_Consigne_:
Modifiez les enregistrements, en commençant à leur début et en terminant à la ligne qui contient « y-axis-label: ifft(ifftshift(fftshift(fft(u)))) is » : remplacez « Find the location of » par « Determine the position of » et laissez tout le reste inchangé.

_Données d'entrée_:
■ ■ ■ ■ ■ ■ ■

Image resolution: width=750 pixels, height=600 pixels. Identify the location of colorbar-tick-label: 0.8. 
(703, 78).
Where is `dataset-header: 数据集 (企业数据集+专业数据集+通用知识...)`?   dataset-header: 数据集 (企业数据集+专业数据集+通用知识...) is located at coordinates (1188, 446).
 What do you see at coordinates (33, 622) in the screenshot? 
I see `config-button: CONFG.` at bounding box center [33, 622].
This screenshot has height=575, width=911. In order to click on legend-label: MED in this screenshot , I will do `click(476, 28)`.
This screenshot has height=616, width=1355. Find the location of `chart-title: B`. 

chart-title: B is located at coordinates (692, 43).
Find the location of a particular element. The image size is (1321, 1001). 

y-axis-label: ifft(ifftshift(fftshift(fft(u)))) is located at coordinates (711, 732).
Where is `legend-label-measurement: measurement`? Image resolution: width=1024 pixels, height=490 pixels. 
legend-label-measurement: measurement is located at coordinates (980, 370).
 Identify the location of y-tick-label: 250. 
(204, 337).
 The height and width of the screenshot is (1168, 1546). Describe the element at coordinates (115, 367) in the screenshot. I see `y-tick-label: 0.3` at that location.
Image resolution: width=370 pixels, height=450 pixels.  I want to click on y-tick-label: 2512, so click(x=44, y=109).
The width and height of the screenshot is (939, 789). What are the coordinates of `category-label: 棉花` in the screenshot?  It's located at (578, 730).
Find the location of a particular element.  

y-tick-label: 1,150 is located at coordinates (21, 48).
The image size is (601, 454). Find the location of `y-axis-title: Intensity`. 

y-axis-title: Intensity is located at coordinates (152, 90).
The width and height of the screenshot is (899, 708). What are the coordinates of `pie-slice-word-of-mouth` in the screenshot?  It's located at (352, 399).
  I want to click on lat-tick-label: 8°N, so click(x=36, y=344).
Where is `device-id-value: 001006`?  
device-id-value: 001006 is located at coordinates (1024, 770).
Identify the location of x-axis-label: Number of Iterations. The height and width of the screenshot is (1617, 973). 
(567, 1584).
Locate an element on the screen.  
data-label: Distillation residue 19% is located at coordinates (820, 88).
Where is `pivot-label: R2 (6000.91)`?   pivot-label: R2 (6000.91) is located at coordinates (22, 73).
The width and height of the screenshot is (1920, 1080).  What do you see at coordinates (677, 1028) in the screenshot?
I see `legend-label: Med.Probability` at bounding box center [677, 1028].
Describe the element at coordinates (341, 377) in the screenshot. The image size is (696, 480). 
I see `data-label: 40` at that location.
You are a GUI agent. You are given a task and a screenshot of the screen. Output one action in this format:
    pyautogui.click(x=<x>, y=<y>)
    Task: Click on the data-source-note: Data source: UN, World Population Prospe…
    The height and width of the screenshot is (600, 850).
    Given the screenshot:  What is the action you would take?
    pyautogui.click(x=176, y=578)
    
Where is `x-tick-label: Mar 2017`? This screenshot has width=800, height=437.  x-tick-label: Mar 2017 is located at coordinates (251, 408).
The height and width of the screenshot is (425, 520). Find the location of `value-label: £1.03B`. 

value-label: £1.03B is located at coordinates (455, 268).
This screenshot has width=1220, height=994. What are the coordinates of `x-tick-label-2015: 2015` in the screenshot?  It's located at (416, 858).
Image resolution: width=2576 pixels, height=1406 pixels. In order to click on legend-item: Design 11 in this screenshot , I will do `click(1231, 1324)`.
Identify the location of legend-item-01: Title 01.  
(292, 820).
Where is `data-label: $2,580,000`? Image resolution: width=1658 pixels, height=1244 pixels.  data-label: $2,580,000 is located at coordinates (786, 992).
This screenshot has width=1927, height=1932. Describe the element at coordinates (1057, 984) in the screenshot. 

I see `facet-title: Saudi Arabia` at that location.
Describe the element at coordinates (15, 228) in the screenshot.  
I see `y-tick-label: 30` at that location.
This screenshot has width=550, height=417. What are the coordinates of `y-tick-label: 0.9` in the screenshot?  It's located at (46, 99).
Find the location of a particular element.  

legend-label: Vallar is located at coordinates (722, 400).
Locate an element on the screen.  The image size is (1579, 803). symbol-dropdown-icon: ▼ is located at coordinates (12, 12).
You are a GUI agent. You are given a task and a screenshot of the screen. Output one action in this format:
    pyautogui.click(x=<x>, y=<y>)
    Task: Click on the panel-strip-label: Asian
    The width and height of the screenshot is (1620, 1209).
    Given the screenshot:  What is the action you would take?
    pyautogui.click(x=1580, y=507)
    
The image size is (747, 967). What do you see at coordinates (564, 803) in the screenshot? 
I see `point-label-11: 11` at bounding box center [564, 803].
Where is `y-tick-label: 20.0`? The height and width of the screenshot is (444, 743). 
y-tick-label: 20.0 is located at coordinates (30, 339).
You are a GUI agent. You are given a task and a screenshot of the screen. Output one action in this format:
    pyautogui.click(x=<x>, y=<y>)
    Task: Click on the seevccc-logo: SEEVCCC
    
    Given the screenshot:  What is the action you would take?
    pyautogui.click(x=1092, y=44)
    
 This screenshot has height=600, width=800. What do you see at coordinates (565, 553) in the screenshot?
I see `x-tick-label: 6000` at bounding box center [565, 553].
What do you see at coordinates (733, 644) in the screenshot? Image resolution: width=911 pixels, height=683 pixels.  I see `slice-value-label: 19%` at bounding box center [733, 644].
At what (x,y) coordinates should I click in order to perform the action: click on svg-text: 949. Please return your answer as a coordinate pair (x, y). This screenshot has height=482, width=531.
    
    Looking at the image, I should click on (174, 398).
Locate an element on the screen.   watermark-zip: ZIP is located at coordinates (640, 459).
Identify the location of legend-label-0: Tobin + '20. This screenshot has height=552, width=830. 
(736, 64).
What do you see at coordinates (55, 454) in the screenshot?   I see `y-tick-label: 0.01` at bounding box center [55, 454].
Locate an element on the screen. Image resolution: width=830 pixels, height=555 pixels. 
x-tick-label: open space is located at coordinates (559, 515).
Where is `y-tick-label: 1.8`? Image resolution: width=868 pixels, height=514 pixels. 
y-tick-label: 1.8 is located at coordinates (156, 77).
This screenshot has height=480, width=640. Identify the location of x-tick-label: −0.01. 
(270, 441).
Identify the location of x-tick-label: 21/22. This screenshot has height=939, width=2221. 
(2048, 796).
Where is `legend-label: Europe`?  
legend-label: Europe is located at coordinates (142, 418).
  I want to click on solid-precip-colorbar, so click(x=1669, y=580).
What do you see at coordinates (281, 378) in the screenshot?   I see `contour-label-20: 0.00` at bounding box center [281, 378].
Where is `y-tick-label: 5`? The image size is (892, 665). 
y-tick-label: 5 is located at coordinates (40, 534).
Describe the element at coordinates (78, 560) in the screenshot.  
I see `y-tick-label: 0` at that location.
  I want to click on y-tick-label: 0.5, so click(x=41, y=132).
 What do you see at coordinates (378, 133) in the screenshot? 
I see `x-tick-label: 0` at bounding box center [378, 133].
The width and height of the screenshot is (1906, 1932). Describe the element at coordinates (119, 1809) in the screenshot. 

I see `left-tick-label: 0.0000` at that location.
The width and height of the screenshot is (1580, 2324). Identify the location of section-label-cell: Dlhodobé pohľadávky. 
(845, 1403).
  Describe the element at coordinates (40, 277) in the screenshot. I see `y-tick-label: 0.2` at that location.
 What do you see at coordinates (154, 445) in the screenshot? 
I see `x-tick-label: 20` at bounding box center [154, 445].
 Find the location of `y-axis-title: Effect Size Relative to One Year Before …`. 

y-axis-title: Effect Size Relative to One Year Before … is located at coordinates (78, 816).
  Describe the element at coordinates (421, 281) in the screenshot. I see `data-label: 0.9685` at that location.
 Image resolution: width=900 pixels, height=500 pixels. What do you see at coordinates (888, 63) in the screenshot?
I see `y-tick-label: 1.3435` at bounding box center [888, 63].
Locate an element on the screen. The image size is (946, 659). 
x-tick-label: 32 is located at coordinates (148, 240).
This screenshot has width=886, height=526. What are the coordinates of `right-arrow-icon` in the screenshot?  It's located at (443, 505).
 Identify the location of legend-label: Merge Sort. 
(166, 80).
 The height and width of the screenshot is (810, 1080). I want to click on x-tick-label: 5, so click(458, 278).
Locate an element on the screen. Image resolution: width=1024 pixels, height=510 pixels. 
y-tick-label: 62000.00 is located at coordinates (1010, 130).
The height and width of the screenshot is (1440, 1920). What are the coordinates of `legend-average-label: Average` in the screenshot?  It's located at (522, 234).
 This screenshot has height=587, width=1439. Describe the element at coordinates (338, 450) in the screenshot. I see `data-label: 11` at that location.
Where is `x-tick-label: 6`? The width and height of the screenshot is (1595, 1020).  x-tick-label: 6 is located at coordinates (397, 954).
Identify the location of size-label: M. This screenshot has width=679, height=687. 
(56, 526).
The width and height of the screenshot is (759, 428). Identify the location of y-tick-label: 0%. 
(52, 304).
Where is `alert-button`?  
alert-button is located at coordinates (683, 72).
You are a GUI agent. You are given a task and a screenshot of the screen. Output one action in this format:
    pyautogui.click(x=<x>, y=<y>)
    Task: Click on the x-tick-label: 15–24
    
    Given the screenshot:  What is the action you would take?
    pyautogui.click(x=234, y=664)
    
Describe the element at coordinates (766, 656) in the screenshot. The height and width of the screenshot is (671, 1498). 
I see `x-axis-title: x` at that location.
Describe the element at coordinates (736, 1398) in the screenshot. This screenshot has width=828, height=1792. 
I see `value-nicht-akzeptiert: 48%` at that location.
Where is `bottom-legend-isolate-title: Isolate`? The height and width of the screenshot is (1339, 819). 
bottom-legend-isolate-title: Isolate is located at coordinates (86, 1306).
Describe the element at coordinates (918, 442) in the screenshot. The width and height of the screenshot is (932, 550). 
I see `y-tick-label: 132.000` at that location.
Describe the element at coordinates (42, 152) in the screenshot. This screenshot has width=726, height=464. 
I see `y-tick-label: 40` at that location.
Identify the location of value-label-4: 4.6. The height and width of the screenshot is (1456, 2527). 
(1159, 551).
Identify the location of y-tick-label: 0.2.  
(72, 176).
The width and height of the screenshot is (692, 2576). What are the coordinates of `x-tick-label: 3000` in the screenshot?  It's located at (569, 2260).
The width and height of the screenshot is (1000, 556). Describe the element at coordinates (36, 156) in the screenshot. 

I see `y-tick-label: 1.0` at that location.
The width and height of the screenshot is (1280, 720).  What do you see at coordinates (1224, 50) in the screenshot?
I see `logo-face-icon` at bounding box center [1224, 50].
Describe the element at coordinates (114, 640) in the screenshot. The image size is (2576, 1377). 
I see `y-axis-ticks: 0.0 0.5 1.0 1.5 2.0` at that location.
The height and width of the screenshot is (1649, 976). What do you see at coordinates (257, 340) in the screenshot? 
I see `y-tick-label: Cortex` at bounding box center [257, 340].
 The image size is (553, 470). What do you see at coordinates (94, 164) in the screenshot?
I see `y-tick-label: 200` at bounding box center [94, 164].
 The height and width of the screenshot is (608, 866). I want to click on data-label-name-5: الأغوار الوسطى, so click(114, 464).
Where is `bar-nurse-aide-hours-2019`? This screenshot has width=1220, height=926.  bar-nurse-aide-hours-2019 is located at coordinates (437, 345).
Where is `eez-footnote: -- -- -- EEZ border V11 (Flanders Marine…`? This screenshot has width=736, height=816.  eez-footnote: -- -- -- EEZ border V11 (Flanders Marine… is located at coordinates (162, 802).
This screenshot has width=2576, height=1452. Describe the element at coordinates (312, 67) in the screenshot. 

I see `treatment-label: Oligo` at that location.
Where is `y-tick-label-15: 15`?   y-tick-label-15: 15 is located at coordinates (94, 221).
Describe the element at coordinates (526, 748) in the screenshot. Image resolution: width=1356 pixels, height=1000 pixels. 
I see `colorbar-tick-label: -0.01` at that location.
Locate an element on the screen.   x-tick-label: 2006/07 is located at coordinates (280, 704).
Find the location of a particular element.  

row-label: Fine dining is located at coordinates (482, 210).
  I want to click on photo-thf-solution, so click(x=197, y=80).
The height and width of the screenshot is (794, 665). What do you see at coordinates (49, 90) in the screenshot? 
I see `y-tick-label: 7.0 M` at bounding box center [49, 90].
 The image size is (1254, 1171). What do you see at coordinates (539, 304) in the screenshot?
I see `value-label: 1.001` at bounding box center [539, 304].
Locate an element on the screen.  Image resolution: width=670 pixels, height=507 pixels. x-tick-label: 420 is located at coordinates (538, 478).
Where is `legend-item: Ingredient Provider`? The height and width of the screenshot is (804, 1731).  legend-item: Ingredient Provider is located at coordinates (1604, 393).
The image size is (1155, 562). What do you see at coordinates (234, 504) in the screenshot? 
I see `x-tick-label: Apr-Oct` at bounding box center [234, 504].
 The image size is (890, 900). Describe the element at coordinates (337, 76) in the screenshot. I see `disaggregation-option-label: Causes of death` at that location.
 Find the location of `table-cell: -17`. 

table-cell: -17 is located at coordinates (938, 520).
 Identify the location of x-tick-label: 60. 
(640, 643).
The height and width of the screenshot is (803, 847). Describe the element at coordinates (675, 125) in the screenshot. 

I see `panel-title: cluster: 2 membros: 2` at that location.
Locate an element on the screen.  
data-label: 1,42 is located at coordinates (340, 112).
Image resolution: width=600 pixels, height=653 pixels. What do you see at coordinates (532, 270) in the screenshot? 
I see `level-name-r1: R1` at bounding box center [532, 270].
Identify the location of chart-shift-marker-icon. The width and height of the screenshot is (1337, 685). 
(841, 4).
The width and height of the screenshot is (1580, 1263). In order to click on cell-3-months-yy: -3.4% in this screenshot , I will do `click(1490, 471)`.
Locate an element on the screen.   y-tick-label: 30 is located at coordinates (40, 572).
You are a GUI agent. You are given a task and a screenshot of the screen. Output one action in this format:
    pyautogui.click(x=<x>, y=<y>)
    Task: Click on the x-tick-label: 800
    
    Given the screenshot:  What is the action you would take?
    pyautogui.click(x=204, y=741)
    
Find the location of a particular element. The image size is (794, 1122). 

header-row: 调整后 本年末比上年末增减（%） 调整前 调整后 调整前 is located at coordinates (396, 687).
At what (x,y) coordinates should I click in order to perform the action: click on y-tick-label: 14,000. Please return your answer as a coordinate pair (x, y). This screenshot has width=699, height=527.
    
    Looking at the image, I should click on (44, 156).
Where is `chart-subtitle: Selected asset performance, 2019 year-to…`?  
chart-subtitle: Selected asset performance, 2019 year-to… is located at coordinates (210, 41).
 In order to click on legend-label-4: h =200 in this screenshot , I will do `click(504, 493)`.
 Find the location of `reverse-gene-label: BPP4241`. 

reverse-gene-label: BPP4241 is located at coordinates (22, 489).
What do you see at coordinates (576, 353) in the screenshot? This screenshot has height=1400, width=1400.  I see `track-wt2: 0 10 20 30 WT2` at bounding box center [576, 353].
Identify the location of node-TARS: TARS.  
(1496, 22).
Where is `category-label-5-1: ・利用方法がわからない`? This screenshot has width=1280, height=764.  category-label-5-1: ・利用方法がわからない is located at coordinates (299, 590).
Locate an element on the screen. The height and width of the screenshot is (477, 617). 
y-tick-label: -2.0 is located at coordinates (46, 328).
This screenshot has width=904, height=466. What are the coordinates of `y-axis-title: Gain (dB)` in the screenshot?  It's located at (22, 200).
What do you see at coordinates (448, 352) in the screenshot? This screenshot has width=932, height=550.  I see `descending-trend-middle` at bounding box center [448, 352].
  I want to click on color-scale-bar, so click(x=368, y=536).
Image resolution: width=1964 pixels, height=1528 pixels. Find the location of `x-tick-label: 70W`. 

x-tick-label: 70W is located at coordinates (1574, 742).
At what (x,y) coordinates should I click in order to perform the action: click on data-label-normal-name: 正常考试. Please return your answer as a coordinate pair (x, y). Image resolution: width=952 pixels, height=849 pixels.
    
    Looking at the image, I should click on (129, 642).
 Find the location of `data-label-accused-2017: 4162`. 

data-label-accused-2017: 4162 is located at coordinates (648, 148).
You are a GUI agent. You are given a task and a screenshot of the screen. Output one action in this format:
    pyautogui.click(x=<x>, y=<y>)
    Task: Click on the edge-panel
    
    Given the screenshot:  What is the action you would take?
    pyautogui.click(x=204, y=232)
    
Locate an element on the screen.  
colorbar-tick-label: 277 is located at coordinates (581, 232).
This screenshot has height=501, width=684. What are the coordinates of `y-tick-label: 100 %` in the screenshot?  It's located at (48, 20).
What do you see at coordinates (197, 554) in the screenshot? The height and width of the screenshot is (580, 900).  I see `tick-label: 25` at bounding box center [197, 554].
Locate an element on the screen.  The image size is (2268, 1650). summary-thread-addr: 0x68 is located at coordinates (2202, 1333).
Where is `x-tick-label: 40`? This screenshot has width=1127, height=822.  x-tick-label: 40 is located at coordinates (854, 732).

■ ■ ■ ■ ■ ■ ■

_Tâche accomplie_:
Image resolution: width=750 pixels, height=600 pixels. Identify the location of colorbar-tick-label: 0.8. 
(703, 78).
Where is `dataset-header: 数据集 (企业数据集+专业数据集+通用知识...)`?   dataset-header: 数据集 (企业数据集+专业数据集+通用知识...) is located at coordinates (1188, 446).
 What do you see at coordinates (33, 622) in the screenshot? 
I see `config-button: CONFG.` at bounding box center [33, 622].
This screenshot has height=575, width=911. In order to click on legend-label: MED in this screenshot , I will do `click(476, 28)`.
This screenshot has height=616, width=1355. Determine the position of `chart-title: B`. 

chart-title: B is located at coordinates (692, 43).
Determine the position of a particular element. The image size is (1321, 1001). 

y-axis-label: ifft(ifftshift(fftshift(fft(u)))) is located at coordinates (711, 732).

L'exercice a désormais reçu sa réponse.